Francesca Wade: It’s very moving to see these, particularly knowing, I guess, the family history, and Stella and her mother died probably pretty soon after these pictures were taken. And I think the kind of idyllic family life that Woolf often kind of harks back to, which got totally changed after her mother and Stella’s and then her father’s deaths, is really evident in these pictures.

Brandon Taylor: Yeah, there’s something so dreamlike about them and so ethereal and haunting. A thing that I also am struck by is people had not been taking pictures for very long when these were taken, and it seems that the poses that they’ve landed on are poses that we still use today. They look so familiar and so haunting, and so it’s strange to think about. By this point, we hadn’t been living with the idea of an exact visual memory of events for very long, and to think about Virginia Woolf, who of course becomes one of the great writers of memory and the difficulty of memory, I find that also very delightful that she had this incredibly well documented childhood.

Francesca Wade: I don’t know how often she kind of looked back over family photos. I mean, in her… In 1939 and 1940, during the Second World War, she was really turning back in her mind back to her childhood and thinking her way through her life, kind of through the different houses that she’d lived in, right back to to Talland House and Hyde Park Gate, which would be the site of a lot of these photos. But I don’t know how much she used photos as a kind of visual reminder because these would, I would have thought, provoke a lot of memories, perhaps ones she might like to forget.

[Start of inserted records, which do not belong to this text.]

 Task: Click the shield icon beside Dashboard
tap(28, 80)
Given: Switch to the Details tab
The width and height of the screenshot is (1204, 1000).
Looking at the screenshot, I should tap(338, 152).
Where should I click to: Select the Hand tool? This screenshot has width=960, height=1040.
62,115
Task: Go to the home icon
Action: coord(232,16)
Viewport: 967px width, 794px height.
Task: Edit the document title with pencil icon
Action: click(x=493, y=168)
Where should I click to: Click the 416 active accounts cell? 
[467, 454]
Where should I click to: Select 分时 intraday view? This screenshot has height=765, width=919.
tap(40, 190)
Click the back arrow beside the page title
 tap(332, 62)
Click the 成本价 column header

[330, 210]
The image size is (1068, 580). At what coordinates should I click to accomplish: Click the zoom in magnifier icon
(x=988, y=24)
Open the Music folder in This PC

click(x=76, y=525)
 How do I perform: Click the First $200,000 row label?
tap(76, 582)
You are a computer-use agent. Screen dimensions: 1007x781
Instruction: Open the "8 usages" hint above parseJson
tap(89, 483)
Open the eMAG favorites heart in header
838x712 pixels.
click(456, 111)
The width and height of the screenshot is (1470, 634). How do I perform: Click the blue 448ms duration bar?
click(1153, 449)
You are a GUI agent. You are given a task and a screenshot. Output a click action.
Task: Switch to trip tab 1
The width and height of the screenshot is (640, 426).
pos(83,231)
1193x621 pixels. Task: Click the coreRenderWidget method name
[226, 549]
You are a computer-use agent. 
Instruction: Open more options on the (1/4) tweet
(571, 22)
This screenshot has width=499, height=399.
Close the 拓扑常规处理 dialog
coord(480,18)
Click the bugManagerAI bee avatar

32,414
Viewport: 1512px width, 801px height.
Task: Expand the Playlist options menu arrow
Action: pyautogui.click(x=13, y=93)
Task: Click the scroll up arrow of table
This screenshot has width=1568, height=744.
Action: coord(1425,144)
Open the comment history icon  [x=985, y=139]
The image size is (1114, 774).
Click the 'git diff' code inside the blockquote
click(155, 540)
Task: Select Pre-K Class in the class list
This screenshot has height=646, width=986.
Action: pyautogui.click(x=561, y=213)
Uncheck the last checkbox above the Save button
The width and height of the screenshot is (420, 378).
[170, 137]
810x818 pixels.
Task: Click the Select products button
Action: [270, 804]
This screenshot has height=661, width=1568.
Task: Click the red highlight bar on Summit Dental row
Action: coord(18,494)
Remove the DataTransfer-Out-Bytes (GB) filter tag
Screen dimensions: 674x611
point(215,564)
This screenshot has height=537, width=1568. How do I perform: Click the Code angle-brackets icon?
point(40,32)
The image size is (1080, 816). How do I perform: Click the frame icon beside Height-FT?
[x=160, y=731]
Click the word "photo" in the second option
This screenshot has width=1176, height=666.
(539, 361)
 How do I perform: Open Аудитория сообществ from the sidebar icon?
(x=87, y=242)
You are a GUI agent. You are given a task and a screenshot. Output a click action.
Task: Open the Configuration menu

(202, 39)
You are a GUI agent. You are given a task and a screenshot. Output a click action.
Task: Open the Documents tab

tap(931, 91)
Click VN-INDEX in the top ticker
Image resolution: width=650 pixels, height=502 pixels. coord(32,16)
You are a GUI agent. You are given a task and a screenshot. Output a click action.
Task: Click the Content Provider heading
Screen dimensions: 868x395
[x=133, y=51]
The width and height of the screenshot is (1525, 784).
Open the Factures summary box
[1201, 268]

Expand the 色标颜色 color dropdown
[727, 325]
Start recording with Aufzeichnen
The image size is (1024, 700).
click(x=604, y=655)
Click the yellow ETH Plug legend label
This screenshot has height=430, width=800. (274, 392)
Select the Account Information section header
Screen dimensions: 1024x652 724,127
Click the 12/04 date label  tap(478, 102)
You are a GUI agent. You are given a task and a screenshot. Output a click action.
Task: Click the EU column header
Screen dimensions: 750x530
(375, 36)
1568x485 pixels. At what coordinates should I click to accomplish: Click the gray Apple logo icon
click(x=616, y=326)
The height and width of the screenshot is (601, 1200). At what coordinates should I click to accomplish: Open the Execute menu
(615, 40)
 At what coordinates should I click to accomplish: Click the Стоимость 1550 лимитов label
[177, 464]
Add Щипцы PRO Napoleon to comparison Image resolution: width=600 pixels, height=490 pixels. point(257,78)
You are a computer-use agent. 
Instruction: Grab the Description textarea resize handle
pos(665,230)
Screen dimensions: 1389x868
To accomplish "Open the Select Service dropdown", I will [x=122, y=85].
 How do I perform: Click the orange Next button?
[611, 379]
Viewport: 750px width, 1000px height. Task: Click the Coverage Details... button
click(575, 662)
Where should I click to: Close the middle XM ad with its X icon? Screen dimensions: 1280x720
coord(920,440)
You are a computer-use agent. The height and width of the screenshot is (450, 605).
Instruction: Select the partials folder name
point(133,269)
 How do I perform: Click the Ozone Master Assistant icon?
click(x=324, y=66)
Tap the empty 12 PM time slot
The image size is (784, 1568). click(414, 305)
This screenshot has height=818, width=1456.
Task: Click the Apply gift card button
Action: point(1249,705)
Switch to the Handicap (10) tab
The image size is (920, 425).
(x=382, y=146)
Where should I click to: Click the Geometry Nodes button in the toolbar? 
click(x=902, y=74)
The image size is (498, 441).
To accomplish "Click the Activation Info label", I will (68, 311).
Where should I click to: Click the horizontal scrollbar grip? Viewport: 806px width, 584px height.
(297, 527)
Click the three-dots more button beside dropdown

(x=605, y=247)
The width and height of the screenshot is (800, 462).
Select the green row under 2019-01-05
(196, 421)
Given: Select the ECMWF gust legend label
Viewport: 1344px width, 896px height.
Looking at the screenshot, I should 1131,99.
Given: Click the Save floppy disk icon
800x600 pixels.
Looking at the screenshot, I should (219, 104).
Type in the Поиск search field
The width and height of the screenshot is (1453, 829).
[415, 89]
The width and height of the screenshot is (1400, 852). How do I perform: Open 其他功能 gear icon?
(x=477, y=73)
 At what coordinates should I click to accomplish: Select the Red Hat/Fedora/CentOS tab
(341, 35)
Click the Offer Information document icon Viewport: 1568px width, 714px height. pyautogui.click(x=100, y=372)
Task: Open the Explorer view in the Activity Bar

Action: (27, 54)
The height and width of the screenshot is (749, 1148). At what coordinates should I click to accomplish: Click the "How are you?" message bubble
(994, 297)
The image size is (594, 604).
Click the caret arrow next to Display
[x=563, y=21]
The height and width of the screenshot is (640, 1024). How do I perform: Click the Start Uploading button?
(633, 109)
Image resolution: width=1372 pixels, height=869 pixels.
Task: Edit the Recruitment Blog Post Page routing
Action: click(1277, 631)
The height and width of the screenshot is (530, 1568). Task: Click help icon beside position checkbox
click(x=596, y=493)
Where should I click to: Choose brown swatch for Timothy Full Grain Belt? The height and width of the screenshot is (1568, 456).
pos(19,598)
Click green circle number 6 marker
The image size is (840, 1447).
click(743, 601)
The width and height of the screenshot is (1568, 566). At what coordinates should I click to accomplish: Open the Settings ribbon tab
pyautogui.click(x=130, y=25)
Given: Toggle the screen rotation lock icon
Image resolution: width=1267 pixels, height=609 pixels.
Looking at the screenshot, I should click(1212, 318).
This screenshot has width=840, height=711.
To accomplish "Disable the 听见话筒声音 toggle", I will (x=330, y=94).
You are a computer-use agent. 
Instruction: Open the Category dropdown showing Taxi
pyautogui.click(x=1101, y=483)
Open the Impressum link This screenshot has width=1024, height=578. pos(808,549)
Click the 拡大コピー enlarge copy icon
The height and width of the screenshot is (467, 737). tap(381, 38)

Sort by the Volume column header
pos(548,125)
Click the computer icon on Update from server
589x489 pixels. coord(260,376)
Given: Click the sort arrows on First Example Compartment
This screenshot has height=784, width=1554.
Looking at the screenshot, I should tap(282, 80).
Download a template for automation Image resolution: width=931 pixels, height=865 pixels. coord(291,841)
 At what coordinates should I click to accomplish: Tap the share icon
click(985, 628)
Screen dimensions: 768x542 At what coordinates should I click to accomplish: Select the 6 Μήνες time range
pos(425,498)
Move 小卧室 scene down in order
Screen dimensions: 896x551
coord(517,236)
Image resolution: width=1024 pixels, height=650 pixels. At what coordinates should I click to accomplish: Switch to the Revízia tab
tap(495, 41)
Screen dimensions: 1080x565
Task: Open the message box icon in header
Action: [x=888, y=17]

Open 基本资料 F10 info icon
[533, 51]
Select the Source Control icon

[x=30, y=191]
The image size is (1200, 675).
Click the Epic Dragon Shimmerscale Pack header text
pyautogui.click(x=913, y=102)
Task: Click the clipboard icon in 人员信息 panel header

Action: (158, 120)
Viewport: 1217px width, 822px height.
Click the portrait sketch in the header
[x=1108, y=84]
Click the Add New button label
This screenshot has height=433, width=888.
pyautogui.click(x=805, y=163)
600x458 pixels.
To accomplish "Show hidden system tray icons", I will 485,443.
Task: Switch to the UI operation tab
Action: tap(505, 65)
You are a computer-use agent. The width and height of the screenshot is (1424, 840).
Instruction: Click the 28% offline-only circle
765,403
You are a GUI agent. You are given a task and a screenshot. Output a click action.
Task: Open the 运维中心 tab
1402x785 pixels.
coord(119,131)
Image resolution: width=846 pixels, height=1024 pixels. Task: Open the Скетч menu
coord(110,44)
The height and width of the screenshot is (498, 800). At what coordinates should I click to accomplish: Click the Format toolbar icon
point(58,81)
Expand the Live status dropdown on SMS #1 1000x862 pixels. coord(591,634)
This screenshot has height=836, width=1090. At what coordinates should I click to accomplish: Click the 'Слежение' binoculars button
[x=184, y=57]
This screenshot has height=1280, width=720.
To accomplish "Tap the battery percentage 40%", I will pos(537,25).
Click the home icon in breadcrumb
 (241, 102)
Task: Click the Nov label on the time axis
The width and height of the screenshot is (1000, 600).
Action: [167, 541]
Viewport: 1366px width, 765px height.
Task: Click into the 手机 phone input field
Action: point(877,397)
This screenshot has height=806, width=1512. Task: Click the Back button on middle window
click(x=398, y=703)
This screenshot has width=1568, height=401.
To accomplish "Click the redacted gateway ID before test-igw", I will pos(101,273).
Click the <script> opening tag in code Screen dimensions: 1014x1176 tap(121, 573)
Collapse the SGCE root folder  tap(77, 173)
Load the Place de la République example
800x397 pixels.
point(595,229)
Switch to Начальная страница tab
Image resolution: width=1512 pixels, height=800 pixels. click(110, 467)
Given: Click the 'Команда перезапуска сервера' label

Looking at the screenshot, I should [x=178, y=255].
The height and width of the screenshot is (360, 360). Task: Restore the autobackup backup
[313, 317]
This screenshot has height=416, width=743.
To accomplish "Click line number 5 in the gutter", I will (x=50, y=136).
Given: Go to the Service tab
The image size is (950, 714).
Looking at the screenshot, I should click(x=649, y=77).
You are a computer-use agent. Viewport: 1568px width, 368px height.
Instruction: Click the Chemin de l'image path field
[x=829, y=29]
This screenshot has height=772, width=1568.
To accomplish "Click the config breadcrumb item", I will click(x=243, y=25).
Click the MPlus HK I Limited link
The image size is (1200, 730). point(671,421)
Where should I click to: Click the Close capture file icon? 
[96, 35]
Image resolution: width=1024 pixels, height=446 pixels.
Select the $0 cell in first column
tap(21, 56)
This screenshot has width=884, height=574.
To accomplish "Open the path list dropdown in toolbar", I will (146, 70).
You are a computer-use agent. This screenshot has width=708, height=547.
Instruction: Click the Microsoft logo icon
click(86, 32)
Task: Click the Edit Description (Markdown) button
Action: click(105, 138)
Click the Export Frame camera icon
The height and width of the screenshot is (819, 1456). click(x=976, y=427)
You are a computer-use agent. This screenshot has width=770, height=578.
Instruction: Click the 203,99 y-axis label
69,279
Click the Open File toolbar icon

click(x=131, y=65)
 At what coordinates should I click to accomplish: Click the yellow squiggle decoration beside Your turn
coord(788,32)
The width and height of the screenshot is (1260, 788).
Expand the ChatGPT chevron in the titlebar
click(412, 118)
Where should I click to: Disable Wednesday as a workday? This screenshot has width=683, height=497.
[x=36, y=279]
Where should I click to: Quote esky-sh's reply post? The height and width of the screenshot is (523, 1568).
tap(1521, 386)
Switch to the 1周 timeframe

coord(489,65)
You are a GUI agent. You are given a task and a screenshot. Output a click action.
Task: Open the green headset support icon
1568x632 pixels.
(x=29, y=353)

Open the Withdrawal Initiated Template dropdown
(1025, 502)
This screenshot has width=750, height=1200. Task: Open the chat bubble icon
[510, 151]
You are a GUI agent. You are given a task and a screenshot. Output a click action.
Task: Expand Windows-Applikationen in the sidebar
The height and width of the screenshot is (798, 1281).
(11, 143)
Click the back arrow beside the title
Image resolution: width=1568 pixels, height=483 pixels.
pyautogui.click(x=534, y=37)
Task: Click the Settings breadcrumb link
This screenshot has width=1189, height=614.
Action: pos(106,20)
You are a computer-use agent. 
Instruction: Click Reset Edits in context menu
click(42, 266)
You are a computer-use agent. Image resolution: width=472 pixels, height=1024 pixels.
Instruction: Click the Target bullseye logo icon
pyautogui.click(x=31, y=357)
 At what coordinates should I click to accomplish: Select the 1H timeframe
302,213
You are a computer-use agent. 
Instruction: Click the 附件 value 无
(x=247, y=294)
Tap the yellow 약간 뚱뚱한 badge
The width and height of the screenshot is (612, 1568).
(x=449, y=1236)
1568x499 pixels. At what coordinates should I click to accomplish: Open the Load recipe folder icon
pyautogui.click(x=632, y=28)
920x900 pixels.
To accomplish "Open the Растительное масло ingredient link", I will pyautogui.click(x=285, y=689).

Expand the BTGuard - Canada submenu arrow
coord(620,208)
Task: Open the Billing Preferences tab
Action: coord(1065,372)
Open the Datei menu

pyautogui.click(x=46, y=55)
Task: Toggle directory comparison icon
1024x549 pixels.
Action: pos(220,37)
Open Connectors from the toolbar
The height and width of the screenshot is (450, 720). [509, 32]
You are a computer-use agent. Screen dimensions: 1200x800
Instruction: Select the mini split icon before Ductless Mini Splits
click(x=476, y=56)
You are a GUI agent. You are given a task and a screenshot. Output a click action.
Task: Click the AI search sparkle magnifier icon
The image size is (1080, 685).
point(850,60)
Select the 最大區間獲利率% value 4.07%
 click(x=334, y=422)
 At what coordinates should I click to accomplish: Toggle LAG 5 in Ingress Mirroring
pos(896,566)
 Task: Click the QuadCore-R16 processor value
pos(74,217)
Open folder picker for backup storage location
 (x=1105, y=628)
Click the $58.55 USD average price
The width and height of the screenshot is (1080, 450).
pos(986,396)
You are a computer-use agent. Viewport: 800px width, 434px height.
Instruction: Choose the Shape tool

Brandon Taylor: I mean, that’s the other aspect to it, right, is, you know, these are pictures from private family albums. These are sort of private family memories, and for us as the viewer, we have our own feelings about them as artifacts, literary artifacts. But there is this whole other element in which they belong to a family, and they document these particular family moments, and it’s interesting to think about all the things that we don’t see. Although, was there a squabble to get little Virginia to pose for this photo, and this gorgeous picture of her mother?

Francesca Wade: It’s amazing to see the pictures—you can just make out the sort of arrangement on the wall. She writes a lot about the feeling kind of hemmed in by the cigar-infused furniture and the mahogany walls and the ivy kind of creeping up and blocking out the windows, and how she longed for kind of open air and white walls and photographs rather than old portraits. I think when they moved to Bloomsbury, they decorated their wall with photographs taken by her aunt Julia Margaret Cameron, who was one of the very earliest photographers actually, which might explain the Stephen family’s early uptake of the medium.